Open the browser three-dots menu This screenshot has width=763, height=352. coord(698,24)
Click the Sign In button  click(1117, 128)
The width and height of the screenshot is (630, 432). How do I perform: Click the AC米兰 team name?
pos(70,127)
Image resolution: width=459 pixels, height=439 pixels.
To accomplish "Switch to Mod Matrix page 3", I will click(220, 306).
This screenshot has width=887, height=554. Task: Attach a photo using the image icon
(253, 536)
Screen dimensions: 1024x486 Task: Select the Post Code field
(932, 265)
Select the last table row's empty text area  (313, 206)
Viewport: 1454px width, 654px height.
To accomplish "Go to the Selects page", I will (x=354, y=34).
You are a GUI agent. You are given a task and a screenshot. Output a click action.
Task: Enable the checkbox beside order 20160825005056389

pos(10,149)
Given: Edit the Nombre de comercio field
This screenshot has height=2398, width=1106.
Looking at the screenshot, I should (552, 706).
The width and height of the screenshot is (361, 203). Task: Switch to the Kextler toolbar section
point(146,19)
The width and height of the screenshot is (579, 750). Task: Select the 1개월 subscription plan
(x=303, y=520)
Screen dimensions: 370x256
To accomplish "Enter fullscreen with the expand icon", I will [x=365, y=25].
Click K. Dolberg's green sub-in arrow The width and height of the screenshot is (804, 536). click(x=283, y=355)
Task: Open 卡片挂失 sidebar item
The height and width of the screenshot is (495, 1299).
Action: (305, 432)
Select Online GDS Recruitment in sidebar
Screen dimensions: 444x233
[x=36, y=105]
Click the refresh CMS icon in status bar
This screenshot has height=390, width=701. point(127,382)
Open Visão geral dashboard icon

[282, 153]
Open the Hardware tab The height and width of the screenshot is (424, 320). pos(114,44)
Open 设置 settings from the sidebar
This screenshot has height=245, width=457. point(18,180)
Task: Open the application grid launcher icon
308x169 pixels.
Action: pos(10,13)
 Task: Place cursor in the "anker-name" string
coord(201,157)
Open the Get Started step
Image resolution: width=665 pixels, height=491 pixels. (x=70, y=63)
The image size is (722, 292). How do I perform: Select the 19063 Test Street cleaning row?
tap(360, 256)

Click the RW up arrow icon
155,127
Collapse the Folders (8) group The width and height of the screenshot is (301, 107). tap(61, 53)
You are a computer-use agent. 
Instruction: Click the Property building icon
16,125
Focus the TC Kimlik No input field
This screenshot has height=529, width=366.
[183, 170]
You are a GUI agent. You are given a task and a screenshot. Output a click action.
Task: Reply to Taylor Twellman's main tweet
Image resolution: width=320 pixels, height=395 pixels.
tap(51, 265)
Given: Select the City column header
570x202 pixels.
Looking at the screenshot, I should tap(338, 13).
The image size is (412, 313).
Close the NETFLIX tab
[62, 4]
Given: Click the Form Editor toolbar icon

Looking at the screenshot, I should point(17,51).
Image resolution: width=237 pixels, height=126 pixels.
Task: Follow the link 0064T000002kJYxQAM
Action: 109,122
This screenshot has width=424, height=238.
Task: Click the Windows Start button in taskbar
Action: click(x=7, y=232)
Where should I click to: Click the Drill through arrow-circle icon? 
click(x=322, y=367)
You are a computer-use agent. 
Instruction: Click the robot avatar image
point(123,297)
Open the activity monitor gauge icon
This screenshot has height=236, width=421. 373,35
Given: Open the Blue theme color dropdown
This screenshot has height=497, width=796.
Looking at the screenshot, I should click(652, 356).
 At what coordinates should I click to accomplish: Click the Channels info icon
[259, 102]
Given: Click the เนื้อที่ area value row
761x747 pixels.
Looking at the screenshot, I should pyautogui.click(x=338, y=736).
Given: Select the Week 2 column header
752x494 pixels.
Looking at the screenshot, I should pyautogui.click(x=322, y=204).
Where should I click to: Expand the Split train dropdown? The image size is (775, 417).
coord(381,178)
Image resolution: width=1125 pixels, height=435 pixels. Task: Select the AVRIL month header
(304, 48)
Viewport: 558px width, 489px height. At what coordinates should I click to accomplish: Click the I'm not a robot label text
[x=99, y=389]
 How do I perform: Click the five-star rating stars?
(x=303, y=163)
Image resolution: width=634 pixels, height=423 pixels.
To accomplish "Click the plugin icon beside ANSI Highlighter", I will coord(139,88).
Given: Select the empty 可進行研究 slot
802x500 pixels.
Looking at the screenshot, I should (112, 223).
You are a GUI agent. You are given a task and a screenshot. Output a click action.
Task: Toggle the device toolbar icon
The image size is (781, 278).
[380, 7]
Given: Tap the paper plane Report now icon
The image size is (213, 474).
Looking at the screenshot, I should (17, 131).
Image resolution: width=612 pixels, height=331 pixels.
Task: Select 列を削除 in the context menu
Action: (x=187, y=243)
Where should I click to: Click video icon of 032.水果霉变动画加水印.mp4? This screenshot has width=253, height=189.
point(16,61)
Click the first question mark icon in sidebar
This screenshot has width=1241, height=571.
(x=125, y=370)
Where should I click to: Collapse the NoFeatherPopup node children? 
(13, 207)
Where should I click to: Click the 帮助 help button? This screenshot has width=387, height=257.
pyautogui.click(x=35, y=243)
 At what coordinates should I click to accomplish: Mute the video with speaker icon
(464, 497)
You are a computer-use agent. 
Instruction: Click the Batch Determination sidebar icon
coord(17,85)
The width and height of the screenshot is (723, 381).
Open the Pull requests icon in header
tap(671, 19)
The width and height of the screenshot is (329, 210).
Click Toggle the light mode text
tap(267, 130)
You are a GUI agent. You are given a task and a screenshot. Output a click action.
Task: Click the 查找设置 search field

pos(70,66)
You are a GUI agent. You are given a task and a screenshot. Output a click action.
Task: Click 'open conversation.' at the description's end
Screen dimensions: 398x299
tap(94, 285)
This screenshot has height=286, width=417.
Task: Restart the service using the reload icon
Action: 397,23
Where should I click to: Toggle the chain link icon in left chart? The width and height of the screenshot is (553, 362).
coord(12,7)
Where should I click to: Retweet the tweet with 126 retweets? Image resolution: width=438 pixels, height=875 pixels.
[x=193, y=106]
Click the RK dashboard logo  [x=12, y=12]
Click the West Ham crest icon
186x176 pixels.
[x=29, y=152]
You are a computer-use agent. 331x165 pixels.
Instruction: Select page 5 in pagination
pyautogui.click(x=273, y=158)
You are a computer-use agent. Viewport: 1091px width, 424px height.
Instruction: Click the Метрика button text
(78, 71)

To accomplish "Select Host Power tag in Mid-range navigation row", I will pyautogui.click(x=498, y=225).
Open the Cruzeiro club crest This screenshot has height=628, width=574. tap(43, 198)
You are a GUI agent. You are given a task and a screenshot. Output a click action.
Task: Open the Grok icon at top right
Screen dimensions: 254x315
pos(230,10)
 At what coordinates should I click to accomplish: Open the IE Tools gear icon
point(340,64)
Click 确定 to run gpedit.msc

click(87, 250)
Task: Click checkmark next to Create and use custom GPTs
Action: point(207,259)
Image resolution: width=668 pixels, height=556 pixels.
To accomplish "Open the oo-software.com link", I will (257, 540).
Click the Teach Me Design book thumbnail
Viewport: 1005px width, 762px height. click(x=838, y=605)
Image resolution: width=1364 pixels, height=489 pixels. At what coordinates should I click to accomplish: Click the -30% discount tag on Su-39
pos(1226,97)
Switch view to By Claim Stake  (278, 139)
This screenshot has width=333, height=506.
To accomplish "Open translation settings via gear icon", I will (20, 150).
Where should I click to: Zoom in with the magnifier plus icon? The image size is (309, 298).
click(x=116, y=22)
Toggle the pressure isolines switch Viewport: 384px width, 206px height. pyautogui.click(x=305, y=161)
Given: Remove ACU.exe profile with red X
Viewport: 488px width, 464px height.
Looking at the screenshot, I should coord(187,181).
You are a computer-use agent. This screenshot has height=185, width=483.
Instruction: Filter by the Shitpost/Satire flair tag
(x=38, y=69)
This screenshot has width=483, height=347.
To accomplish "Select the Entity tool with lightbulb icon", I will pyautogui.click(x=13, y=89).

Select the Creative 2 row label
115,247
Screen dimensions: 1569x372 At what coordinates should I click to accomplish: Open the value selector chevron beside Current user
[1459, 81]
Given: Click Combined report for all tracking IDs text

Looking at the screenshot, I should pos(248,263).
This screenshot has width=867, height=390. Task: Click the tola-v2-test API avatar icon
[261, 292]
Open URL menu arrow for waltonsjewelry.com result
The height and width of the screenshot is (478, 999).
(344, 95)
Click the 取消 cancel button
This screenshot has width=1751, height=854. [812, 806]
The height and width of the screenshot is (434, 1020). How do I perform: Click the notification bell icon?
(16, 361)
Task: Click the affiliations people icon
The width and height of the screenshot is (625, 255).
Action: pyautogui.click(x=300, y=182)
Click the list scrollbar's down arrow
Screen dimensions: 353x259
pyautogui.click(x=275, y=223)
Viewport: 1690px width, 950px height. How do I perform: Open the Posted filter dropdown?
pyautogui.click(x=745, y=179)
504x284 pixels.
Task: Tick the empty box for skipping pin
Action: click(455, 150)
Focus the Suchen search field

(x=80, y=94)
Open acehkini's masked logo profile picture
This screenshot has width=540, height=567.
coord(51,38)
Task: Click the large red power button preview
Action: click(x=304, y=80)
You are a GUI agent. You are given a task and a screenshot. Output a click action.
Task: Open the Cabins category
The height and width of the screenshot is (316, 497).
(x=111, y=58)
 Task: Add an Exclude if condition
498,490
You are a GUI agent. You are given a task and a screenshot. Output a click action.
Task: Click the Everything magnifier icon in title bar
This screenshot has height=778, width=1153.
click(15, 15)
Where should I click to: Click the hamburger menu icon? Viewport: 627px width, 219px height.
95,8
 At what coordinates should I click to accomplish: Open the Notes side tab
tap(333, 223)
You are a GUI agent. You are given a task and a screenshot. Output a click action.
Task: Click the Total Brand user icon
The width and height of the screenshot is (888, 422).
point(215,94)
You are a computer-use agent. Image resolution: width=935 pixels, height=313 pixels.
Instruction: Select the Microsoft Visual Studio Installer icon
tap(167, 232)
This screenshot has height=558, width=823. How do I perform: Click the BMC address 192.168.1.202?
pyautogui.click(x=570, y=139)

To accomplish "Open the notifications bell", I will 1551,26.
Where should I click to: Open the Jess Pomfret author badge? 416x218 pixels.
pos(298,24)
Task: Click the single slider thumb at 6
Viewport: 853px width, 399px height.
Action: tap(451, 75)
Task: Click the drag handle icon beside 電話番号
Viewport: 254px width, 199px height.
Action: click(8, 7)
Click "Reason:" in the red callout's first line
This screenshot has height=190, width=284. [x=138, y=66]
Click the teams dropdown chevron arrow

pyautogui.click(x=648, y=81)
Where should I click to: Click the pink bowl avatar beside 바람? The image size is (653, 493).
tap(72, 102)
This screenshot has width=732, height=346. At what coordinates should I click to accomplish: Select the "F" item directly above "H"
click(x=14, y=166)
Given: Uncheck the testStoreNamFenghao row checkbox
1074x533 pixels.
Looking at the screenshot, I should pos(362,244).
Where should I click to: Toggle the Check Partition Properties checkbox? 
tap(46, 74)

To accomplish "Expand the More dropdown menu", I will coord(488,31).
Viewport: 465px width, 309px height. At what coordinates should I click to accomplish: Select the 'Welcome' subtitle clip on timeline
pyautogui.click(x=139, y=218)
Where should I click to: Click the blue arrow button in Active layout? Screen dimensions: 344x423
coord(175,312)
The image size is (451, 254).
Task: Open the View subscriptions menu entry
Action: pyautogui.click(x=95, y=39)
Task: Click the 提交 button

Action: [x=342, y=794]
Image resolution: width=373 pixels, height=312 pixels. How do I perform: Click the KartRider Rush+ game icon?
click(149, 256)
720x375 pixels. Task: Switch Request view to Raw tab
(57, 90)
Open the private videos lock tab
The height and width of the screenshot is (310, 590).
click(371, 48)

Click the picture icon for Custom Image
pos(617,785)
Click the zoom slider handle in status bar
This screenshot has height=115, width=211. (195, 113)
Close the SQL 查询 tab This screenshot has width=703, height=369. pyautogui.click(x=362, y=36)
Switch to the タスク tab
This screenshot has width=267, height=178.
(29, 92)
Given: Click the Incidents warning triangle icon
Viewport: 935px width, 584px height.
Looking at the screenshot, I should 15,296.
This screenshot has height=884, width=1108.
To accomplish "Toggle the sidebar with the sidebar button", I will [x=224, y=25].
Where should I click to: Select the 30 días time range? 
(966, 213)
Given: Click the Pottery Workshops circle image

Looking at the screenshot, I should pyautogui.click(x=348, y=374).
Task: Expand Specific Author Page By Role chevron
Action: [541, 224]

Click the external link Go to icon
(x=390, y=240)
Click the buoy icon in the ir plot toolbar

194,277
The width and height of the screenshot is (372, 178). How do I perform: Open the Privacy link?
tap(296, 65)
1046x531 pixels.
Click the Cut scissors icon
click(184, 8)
★ ★ ★ ★
:: Brief ::
Say how many lines in the listing include the word "area", giving nothing but the number.

:: Task response ::
2